[Pixel coordinate grounding data]
▬▬▬

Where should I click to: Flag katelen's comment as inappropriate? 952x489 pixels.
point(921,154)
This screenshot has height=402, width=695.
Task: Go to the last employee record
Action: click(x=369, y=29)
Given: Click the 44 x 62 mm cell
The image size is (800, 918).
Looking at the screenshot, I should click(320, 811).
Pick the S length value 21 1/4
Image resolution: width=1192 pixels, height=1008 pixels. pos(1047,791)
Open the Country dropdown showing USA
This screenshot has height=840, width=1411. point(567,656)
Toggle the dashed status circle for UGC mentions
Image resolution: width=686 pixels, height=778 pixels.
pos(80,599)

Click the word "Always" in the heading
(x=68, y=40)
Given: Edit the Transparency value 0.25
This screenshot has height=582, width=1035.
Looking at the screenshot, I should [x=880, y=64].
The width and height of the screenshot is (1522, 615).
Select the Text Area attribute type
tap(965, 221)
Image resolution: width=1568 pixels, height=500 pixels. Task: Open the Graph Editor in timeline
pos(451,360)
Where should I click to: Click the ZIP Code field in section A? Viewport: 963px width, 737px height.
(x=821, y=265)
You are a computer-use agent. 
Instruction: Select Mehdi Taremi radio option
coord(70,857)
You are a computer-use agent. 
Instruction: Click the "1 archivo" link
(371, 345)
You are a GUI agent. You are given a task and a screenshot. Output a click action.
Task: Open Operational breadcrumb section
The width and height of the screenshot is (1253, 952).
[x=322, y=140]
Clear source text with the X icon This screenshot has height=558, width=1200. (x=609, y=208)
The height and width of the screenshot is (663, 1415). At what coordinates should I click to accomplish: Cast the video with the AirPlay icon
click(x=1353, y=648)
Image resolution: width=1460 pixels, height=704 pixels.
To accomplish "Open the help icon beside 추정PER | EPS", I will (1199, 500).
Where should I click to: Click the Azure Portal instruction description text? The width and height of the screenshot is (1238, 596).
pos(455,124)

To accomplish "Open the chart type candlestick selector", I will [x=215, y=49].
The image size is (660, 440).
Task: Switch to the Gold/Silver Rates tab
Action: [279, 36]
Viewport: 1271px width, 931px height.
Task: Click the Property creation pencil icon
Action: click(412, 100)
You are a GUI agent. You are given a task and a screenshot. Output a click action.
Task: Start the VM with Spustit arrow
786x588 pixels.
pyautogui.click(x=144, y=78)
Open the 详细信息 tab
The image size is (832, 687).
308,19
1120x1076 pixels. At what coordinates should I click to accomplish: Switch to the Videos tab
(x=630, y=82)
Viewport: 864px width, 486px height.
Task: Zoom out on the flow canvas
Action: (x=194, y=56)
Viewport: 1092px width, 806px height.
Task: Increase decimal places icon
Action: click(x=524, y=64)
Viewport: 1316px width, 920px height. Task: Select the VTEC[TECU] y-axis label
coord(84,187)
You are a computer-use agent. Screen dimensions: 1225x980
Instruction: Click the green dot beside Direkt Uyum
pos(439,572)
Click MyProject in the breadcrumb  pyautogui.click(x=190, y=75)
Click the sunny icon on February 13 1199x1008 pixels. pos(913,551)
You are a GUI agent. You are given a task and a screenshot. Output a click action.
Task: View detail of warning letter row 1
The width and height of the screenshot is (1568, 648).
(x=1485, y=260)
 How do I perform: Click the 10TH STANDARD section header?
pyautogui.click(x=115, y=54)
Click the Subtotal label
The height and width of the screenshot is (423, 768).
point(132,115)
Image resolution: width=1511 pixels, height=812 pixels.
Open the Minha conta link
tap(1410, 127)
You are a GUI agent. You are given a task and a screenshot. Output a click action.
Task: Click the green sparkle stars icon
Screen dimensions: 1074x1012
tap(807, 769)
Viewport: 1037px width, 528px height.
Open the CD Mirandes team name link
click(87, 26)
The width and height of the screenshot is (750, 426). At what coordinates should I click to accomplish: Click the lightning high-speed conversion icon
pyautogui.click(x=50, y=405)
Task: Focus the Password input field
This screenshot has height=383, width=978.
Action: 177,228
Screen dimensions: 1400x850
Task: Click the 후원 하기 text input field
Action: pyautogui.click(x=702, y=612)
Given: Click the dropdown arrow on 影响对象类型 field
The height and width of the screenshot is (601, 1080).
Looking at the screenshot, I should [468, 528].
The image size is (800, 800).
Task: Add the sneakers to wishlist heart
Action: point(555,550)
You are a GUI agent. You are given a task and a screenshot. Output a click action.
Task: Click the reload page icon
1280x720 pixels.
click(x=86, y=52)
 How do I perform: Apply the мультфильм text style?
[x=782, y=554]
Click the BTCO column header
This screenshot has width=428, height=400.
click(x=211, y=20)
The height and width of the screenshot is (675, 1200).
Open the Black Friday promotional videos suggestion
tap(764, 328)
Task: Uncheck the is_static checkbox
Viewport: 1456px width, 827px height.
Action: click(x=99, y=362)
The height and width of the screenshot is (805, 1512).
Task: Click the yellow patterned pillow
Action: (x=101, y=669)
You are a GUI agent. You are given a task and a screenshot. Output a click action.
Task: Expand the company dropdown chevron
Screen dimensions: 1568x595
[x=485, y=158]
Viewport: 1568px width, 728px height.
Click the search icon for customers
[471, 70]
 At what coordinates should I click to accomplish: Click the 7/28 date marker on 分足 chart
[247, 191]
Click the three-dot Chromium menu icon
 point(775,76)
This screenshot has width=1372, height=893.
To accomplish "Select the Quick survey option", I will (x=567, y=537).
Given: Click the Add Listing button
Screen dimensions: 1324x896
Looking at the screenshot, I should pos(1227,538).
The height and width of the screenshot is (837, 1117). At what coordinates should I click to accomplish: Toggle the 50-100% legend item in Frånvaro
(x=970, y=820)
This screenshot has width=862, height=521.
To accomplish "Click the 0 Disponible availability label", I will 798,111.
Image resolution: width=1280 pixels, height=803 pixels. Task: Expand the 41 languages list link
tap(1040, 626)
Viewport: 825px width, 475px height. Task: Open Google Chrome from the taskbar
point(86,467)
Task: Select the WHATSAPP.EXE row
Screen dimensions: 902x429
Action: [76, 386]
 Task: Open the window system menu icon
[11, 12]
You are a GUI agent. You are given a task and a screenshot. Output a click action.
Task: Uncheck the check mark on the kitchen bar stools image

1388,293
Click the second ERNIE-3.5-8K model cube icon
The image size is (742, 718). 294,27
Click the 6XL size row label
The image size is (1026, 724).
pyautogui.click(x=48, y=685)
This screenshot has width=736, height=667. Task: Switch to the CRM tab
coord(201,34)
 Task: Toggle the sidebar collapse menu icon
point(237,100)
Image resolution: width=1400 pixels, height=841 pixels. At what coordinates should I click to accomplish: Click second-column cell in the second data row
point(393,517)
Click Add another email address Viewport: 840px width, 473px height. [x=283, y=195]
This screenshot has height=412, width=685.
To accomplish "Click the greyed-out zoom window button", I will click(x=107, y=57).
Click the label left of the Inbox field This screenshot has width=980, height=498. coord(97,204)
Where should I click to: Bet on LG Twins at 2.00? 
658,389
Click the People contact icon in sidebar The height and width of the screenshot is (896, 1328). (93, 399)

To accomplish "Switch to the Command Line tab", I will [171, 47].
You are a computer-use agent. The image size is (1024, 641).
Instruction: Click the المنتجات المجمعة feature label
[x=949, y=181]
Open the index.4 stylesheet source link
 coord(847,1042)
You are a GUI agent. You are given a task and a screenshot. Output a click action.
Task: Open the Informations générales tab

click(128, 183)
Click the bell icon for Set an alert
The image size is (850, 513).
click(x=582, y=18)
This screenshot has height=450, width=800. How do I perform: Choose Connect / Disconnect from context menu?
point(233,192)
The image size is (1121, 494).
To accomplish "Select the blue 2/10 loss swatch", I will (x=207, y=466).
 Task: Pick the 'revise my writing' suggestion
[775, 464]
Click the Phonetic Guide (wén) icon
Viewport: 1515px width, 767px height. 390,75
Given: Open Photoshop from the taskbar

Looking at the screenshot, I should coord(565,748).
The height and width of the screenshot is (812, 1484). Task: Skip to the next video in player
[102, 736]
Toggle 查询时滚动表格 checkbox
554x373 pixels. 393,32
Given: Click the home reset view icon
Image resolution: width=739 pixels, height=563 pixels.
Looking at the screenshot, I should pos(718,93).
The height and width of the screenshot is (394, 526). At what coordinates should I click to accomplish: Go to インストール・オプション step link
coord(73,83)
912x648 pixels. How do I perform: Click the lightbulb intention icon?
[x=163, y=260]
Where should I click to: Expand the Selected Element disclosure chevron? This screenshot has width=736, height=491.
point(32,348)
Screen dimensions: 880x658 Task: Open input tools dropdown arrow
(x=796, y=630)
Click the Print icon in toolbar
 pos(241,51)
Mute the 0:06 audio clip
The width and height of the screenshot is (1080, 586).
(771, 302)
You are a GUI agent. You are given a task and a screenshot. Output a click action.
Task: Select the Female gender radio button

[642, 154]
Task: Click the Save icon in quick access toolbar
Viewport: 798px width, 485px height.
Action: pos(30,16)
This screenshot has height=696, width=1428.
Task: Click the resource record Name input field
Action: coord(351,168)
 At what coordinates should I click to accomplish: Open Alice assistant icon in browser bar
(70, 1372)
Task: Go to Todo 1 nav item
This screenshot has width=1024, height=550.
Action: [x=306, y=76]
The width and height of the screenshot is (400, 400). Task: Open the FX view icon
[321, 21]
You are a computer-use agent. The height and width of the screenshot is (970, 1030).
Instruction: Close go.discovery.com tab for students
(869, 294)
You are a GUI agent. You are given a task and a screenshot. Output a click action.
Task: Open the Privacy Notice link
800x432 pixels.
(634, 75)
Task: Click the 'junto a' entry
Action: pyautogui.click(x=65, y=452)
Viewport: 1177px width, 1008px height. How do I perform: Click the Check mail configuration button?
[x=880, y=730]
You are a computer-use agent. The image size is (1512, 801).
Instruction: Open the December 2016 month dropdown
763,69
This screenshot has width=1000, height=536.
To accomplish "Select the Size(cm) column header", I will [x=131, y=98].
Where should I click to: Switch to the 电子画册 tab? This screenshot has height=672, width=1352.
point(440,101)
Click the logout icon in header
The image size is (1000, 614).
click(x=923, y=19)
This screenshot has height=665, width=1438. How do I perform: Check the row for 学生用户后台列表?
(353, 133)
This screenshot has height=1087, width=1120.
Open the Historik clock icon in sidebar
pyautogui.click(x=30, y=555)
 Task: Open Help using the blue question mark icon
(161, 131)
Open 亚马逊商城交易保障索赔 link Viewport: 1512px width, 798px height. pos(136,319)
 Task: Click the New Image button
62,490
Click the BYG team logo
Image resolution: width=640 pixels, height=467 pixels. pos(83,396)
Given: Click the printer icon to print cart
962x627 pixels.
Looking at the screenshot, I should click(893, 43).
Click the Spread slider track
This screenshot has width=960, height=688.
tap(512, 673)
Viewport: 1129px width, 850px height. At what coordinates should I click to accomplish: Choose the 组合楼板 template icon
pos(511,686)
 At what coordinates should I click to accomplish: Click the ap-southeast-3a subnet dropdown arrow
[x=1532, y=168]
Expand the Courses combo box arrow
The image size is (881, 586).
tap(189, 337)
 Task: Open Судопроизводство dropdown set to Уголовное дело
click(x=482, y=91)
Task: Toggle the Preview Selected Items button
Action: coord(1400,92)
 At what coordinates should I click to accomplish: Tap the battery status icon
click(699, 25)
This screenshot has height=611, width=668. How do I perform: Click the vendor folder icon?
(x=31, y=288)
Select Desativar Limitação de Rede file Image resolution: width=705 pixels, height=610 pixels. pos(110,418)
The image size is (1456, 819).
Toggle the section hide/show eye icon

▬▬▬

- [What needs to be done]: Using the data above, reproduce exactly the lines between those holding "Viewport: 1316px width, 920px" and "Click the sunny", inclusive, and no others.

- [Problem solution]:
Viewport: 1316px width, 920px height. Task: Select the VTEC[TECU] y-axis label
coord(84,187)
You are a computer-use agent. Screen dimensions: 1225x980
Instruction: Click the green dot beside Direkt Uyum
pos(439,572)
Click MyProject in the breadcrumb  pyautogui.click(x=190, y=75)
Click the sunny icon on February 13 1199x1008 pixels. pos(913,551)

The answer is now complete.